Each line from the one containing "Subsurface value slider" through the end of the records below must be repeated exactly, and no other line.

(Pixel coordinate grounding data)

▽

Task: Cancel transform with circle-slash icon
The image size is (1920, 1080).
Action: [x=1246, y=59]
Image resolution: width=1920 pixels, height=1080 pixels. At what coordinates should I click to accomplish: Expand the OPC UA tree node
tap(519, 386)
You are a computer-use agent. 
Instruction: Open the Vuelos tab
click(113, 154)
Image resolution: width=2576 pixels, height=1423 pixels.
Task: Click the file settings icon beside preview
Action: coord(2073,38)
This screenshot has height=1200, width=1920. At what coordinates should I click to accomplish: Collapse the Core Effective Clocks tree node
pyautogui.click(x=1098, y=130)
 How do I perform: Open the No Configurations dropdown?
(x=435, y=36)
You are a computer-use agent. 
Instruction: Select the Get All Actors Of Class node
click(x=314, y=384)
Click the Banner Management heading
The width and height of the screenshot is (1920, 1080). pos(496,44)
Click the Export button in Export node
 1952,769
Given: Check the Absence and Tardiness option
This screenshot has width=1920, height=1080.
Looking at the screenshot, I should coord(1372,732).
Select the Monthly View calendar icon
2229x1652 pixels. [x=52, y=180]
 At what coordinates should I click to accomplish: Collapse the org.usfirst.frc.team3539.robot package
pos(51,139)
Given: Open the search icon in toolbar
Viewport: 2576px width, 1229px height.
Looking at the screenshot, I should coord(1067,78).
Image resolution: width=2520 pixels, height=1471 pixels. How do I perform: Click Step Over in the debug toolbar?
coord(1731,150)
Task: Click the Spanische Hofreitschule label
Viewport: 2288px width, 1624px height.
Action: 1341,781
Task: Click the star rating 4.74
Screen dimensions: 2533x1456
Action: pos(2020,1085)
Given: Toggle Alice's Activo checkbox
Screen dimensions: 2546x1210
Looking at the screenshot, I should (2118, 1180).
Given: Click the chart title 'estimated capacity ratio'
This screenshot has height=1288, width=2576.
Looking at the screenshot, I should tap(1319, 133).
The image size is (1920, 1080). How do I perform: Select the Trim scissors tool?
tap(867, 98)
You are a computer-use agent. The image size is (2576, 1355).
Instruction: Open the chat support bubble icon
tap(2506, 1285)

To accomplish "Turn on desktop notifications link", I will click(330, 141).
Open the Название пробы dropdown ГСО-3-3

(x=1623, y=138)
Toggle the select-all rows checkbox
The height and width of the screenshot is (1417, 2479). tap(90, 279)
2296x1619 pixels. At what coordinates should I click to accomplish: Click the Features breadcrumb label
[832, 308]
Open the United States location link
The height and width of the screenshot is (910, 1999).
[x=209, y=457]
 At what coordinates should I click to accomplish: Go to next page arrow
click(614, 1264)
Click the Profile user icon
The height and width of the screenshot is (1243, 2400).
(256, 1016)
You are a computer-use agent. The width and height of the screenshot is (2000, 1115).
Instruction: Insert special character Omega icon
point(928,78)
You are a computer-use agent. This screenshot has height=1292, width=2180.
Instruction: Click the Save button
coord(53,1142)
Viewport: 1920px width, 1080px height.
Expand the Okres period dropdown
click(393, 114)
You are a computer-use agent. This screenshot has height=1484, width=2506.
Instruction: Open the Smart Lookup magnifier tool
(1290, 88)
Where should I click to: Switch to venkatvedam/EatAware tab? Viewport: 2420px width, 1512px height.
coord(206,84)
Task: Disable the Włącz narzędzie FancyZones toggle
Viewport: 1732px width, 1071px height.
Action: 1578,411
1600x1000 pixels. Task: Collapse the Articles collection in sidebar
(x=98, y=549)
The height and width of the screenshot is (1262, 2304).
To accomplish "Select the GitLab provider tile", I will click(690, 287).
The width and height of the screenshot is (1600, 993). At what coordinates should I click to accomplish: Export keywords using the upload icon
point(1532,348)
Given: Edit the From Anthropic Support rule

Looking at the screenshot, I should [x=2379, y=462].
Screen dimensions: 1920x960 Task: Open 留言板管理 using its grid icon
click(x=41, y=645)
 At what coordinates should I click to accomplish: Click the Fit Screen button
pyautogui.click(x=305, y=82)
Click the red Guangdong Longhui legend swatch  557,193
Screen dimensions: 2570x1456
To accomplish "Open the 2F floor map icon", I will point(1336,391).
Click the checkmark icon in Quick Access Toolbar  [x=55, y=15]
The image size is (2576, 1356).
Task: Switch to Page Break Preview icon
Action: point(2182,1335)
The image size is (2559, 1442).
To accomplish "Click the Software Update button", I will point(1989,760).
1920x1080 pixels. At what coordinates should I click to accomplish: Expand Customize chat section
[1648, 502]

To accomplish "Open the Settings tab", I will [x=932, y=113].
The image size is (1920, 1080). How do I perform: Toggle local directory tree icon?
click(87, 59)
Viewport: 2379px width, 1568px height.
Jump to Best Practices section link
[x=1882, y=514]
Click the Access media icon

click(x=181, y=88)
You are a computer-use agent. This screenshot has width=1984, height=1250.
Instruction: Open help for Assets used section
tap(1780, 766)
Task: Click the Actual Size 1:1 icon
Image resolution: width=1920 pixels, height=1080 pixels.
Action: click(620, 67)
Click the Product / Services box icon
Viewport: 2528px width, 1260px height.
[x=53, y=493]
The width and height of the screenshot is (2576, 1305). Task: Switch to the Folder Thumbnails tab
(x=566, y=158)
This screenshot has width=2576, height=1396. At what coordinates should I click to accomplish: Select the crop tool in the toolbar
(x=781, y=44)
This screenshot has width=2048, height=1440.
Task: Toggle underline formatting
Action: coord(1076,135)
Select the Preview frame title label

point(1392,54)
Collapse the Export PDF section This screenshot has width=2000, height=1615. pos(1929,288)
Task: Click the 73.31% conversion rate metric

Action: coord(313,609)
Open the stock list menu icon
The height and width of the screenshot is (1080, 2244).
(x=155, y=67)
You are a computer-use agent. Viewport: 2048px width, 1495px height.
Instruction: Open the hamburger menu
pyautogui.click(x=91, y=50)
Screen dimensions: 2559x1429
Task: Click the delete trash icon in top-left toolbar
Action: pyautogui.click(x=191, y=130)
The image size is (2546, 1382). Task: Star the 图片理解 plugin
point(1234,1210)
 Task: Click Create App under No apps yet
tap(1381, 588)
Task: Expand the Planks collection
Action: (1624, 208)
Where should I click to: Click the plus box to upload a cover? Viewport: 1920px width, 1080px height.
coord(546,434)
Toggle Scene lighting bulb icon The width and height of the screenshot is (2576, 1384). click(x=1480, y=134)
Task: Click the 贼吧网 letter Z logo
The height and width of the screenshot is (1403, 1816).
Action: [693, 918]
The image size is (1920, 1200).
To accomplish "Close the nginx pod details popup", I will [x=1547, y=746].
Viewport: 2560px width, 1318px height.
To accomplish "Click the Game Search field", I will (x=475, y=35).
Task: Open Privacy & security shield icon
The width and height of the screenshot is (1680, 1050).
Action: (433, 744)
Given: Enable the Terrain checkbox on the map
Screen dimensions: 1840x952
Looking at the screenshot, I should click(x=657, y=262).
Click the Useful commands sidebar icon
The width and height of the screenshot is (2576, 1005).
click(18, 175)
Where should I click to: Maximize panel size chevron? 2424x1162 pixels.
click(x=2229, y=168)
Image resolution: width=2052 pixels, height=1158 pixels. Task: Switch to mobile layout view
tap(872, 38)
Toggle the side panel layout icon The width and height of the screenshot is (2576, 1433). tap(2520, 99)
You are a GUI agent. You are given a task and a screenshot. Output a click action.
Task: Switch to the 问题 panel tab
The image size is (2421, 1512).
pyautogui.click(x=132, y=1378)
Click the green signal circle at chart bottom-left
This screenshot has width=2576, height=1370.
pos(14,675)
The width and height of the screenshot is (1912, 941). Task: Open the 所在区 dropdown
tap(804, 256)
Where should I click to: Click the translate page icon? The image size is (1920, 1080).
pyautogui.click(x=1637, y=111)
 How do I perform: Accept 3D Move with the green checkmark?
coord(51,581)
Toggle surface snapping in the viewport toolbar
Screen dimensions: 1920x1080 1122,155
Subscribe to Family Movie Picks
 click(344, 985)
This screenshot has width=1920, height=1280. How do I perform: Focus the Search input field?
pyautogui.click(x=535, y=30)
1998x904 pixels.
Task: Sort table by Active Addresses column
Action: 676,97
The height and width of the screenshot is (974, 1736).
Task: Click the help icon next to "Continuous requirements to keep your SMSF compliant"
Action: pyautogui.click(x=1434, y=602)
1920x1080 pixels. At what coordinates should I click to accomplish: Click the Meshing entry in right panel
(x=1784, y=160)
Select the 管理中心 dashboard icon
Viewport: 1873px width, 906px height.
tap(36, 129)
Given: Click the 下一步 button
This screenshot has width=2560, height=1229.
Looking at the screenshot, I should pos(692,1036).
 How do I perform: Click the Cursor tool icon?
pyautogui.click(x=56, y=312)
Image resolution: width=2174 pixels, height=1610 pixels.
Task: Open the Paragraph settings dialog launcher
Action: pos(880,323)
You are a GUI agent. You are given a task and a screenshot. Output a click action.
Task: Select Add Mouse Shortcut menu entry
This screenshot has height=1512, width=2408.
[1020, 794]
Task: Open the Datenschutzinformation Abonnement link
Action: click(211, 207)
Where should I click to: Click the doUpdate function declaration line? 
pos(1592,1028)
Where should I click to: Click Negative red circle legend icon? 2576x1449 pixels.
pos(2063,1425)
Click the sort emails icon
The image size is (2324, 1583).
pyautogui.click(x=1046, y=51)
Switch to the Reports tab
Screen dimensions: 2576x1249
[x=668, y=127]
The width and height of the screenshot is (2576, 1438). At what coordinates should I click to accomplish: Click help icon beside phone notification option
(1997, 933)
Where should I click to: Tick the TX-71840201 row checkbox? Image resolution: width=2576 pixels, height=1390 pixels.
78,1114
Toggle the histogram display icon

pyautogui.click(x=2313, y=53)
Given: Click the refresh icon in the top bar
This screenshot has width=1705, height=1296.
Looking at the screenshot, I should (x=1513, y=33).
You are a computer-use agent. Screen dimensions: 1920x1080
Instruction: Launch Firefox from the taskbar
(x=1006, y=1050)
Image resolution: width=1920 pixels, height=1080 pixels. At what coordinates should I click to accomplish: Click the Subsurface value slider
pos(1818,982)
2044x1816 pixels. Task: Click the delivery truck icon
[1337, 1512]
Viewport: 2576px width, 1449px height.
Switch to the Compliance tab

△

#### Answer space:
Image resolution: width=1920 pixels, height=1080 pixels. At what coordinates should I click to accomplish: Click the Subsurface value slider
pos(1818,982)
2044x1816 pixels. Task: Click the delivery truck icon
[1337, 1512]
Viewport: 2576px width, 1449px height.
Switch to the Compliance tab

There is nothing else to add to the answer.